No one can tell Trump that an early morning Tweet is Ill considered and unwise, nor can anyone stop a publisher from publishing what he wants, when he wants, un-edited. The outbursts can be intemperate and foolish, but they are more interesting and provocative because of it. Restaurant diners shake their heads in astonishment, but it causes them to discuss and re-read the editorial, then send a link.
"Hey, check out what's going on at the Tribune."
[Note that an earlier version of this story spelled the publisher’s name incorrectly, as Salsow, i.e. as it had been misspelled in the newspaper itself. Look at the image at the top.]
6 comments:
I consider Saslow's "editorial" neither brave nor wise. There are holes in his arguments big enough to drive a rain-forest excavator through. Quoting Milton Friedman...really? Why didn't he just use Ayn Rand. And those cherry picked failing social democracies...are the words "sanctions," "embargoes" or "monopolies" not found in his lexicon?

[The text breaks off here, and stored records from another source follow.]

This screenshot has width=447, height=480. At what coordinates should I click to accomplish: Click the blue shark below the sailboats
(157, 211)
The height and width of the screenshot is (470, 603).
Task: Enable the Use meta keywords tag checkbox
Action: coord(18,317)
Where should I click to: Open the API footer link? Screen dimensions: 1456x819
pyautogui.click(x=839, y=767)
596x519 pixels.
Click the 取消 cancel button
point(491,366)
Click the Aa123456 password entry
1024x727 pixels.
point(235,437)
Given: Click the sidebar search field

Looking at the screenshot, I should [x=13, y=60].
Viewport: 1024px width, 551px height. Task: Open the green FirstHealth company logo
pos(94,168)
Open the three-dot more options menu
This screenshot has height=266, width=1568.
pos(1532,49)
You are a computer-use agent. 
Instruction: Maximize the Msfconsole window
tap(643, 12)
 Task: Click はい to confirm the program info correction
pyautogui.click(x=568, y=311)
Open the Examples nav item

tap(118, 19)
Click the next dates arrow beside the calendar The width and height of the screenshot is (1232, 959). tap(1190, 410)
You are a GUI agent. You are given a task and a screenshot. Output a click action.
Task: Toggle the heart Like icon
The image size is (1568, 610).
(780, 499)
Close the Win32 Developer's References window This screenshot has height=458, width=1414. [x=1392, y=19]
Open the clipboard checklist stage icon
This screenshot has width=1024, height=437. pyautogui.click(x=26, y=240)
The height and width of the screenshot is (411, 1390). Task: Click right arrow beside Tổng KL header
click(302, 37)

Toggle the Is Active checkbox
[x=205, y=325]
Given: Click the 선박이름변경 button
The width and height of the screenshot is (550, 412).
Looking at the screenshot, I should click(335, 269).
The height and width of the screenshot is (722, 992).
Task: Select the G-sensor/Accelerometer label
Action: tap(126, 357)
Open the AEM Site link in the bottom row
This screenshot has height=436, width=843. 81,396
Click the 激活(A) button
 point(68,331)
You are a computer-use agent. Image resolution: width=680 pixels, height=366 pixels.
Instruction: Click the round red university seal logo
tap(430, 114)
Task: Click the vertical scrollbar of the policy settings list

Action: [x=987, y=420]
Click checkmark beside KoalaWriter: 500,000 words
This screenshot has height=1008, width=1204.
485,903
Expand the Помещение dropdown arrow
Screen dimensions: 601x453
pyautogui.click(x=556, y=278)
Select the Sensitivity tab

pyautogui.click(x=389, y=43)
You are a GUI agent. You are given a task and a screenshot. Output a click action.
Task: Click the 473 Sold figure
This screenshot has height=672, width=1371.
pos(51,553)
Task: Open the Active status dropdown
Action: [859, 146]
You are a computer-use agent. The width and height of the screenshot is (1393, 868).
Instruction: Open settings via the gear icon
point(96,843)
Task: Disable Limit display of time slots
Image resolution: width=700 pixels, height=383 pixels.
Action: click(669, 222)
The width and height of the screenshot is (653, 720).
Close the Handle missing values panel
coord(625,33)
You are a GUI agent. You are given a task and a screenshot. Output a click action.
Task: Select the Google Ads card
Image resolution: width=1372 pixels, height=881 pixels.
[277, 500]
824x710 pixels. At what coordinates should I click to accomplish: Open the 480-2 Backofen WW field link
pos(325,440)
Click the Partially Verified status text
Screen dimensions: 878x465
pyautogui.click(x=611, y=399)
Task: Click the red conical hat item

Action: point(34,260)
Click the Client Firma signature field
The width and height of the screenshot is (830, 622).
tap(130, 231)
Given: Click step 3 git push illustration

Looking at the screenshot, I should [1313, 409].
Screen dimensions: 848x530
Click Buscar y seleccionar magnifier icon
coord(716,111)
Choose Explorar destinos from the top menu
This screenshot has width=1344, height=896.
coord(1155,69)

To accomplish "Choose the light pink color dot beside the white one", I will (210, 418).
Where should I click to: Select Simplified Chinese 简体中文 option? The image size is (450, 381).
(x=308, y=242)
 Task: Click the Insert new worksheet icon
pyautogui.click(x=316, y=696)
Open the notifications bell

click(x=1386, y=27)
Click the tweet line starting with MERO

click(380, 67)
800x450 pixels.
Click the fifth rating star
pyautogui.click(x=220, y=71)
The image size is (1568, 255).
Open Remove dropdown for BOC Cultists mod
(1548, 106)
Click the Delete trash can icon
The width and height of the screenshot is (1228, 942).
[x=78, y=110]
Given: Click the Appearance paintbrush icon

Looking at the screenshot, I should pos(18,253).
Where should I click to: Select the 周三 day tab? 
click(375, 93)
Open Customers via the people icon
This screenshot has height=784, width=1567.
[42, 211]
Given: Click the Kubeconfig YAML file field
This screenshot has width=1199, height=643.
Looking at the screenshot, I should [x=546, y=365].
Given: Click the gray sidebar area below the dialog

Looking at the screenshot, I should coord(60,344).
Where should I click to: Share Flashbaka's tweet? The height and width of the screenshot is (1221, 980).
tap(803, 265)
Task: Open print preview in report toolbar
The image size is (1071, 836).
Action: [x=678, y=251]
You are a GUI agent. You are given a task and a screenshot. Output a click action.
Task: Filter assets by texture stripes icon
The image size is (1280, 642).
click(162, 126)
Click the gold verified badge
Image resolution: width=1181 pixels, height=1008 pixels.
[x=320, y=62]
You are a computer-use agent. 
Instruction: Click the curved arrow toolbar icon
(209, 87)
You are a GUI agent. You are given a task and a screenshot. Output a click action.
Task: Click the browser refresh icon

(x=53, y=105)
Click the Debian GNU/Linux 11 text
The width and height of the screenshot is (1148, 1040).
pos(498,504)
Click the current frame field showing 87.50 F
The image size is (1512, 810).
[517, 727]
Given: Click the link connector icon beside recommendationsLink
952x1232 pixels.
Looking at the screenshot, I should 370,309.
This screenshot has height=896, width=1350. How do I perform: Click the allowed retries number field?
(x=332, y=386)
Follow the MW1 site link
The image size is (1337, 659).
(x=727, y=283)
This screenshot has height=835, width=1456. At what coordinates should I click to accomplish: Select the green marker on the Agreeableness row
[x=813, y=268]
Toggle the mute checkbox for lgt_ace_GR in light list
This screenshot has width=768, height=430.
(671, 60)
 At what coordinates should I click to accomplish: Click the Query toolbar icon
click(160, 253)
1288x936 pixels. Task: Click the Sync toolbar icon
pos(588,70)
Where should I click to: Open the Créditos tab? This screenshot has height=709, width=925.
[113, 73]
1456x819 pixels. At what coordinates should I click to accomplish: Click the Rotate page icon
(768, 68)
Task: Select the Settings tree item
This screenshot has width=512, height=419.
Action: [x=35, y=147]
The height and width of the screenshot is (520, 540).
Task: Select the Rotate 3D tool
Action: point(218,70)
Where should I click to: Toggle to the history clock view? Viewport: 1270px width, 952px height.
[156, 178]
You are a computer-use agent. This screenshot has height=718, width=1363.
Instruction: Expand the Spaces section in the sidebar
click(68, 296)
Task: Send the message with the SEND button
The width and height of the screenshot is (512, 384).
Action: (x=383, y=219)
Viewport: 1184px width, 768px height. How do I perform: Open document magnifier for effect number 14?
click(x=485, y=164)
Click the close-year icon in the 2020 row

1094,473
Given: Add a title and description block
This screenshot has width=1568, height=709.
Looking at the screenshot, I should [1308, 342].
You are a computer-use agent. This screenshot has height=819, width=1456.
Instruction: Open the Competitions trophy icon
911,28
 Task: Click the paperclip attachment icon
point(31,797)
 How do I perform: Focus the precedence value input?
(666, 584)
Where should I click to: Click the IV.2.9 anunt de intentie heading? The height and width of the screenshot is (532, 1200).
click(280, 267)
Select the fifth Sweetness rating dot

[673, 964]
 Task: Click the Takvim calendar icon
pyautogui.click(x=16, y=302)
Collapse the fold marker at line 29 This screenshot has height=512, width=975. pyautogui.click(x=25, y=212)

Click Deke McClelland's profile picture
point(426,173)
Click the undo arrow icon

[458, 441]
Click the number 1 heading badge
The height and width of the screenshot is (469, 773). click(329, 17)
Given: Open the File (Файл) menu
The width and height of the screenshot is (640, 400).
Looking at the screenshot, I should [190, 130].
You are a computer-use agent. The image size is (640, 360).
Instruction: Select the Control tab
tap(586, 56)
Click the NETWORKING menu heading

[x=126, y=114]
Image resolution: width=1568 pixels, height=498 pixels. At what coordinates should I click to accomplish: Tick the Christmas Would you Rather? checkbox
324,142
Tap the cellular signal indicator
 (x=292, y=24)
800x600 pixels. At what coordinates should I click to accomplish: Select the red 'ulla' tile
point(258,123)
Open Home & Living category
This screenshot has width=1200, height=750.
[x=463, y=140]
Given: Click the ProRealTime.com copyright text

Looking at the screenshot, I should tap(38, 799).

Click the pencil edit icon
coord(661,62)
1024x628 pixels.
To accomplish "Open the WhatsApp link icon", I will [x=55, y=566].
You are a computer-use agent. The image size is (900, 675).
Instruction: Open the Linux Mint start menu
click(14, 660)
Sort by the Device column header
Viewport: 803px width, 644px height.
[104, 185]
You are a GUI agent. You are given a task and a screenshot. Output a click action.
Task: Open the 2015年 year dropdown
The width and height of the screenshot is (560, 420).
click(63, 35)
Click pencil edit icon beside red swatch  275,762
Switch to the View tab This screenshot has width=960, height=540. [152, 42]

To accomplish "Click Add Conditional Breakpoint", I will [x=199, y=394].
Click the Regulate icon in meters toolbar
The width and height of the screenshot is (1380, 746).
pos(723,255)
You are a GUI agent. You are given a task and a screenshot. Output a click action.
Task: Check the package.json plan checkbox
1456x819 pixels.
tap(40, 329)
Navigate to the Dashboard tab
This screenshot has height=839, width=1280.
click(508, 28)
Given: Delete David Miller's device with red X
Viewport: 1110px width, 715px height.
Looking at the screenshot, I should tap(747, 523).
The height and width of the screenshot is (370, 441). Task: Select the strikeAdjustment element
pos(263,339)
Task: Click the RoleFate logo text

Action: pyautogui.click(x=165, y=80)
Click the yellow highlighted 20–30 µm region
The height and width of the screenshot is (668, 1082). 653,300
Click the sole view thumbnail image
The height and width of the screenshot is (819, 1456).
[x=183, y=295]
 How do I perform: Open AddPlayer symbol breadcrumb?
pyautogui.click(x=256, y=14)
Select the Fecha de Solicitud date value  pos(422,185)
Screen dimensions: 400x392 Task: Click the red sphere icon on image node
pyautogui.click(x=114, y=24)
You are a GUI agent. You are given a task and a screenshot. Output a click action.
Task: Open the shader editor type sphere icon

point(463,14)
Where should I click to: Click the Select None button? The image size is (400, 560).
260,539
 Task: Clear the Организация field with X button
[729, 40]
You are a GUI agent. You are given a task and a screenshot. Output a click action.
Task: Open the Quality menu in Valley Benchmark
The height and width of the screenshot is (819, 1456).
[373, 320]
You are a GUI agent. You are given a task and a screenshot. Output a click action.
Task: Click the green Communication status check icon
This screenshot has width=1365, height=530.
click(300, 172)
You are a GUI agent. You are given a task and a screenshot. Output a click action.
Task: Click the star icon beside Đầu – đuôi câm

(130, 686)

But I do understand the emotion behind Salsow's piece. He is evidently a "self-made man," someone who had to work hard to get where he is... made the "right" connections along the way. The system has worked for him. (Of course, I could be wrong, since 80% if all wealth in this country is inherited...bio information on Saslow markedly absent on the web). Evidently Saslow has had a change of heart from his earlier thinking as worded in this June 6, 2017 article by Greg Stiles in the Mail Tribune, announcing Saslow's takeover of the paper: "We don't have to say we're going in one direction," he said. "We're not left, we're not right, we are a variety of different things to mirror the growth that is in this area. Whatever we do, we want to cover thoroughly and credibly. You want to read it, you want to see it, you want to hear it." Looks like someone took a right turn to me...
Andy Seles
The NYT it ain't.
It's quite a stretch to link Nazis to Social Security.
"Thanks for sharing"...
The Muddy Tributary has been on a downhill slide since "Rosebud Media took it over. I cancelled last year as much over my disagreements with Sadlow as over the continuing inability to deliver my paper on time more than 50 Percent of the time.
Be very afraid. There’s reds under the bed.
Perhaps these antics are just the start of his bid to become president someday. It worked for the last guy.
The thing I find odd about the Mail Tribune is that most of its news focus is a soft-hearted take on soft social issues. Avoids local government almost altogether. Chimes in reflexively to the left on state or national issues. I don't find it courageous or useful. Including Saslow on the other end.